> _Problem 1_
Can you duplicate the entries from the line with "The image size is (1280, 800)." through the final line of the entries, both ends included?
********************
Advanced Deep Learning at the University of Trieste, 2024–2025

Overview

This repository contains my coursework for the Advanced Deep Learning course at the University of Trieste during the 2024–2025 academic year. The work spans theoretical foundations, empirical studies, and research in deep learning.

Repository Structure

📚 Challenges

Two comprehensive assignments exploring fundamental concepts in machine learning and deep learning:

• Challenge 1: Kernel Methods & Deep Learning Pipeline

  • Focus: Hybrid unsupervised-supervised learning pipeline for FashionMNIST
  • Techniques: Kernel PCA, clustering algorithms, SVM, FCN, CNN
  • Key Insight: Comparison of dimensionality reduction methods and their impact on classification performance

• Challenge 2: Neural Network Function Learnability

  • Focus: Empirical study of neural network learning dynamics
  • Techniques: Teacher-student framework, hierarchical vs non-hierarchical functions
  • Key Insight: How model capacity and function structure affect learning outcomes

🎯 Final Project

A research project investigating advanced deep learning architectures:

• Group Equivariant CNNs & Low Coherence MLPs
  • G-CNNs: Implementation of group-equivariant convolutional networks exploiting data symmetries
  • Low Coherence MLPs: Application of frame theory principles to neural network weight matrices
  • Research Questions: Does group equivariance improve performance on symmetric datasets? Can low-coherence frames enhance MLP training?
********************
> _Problem 2_
Can you set down the course repository overview from "Advanced Deep Learning at" to "in deep learning." word for word?

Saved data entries
********************
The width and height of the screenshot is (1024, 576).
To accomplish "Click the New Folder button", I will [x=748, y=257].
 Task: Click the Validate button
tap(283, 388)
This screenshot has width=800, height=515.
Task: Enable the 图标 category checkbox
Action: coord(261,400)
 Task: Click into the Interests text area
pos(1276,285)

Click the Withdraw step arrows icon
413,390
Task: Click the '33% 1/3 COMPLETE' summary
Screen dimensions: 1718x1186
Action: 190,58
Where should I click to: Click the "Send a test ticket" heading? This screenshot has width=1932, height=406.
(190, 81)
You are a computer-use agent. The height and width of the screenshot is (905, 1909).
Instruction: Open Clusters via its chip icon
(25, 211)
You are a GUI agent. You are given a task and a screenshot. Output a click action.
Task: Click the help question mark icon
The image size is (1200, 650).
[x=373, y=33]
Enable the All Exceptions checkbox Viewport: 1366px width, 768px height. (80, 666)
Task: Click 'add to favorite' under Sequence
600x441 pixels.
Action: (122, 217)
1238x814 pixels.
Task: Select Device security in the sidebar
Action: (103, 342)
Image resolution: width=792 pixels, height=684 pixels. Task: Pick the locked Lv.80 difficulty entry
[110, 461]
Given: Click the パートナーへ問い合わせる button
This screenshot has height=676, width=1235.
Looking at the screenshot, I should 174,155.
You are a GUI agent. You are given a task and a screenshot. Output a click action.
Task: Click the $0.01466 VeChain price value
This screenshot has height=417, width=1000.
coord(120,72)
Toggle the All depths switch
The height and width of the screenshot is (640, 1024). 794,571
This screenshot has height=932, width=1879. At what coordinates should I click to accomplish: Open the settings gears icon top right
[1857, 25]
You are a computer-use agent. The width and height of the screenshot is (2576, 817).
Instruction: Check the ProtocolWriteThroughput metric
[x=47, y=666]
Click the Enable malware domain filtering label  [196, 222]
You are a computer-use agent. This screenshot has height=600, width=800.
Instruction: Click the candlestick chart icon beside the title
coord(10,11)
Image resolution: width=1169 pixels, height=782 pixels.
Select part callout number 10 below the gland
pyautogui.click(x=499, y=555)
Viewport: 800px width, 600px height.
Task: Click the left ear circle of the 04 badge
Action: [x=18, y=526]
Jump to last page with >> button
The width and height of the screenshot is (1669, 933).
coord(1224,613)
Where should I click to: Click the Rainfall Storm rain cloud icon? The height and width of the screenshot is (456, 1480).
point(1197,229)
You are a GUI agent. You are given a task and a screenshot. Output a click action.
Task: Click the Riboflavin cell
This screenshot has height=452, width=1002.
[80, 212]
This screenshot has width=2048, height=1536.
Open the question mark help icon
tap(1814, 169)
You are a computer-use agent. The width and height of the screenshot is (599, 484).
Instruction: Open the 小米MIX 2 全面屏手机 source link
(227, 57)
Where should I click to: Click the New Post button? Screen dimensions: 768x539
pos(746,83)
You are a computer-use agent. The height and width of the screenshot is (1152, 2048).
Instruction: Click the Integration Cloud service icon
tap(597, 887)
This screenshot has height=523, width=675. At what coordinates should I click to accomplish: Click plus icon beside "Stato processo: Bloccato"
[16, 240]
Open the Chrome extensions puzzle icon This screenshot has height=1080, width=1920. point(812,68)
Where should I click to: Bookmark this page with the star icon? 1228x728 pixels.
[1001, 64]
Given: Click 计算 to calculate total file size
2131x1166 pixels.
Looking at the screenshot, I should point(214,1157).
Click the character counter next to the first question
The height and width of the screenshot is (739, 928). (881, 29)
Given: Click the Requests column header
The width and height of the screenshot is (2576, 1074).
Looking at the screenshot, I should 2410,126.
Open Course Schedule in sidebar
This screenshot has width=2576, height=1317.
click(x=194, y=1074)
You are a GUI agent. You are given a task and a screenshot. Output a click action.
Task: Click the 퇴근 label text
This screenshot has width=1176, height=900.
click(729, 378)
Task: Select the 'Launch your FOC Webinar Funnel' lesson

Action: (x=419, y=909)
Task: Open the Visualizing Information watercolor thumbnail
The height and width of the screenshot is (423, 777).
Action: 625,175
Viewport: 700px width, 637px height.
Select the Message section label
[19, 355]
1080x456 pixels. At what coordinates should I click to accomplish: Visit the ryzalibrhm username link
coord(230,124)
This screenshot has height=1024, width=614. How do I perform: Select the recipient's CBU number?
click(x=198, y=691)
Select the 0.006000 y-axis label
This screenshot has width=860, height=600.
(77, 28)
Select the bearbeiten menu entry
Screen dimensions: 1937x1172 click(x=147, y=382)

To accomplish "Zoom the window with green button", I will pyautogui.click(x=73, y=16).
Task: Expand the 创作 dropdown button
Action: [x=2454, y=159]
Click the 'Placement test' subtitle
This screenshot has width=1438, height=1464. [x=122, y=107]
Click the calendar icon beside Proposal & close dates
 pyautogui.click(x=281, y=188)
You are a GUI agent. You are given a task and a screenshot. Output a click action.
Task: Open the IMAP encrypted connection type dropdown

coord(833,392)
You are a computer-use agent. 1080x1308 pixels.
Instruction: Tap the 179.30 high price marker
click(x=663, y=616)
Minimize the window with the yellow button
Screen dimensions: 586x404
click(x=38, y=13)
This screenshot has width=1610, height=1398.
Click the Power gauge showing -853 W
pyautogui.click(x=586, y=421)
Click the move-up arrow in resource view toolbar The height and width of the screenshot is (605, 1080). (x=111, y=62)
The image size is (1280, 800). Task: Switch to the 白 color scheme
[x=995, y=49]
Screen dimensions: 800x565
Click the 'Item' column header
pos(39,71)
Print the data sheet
********************
> _Expected answer 1_
The image size is (1280, 800). Task: Switch to the 白 color scheme
[x=995, y=49]
Screen dimensions: 800x565
Click the 'Item' column header
pos(39,71)
Print the data sheet

> _Expected answer 2_
Advanced Deep Learning at the University of Trieste, 2024–2025

Overview

This repository contains my coursework for the Advanced Deep Learning course at the University of Trieste during the 2024–2025 academic year. The work spans theoretical foundations, empirical studies, and research in deep learning.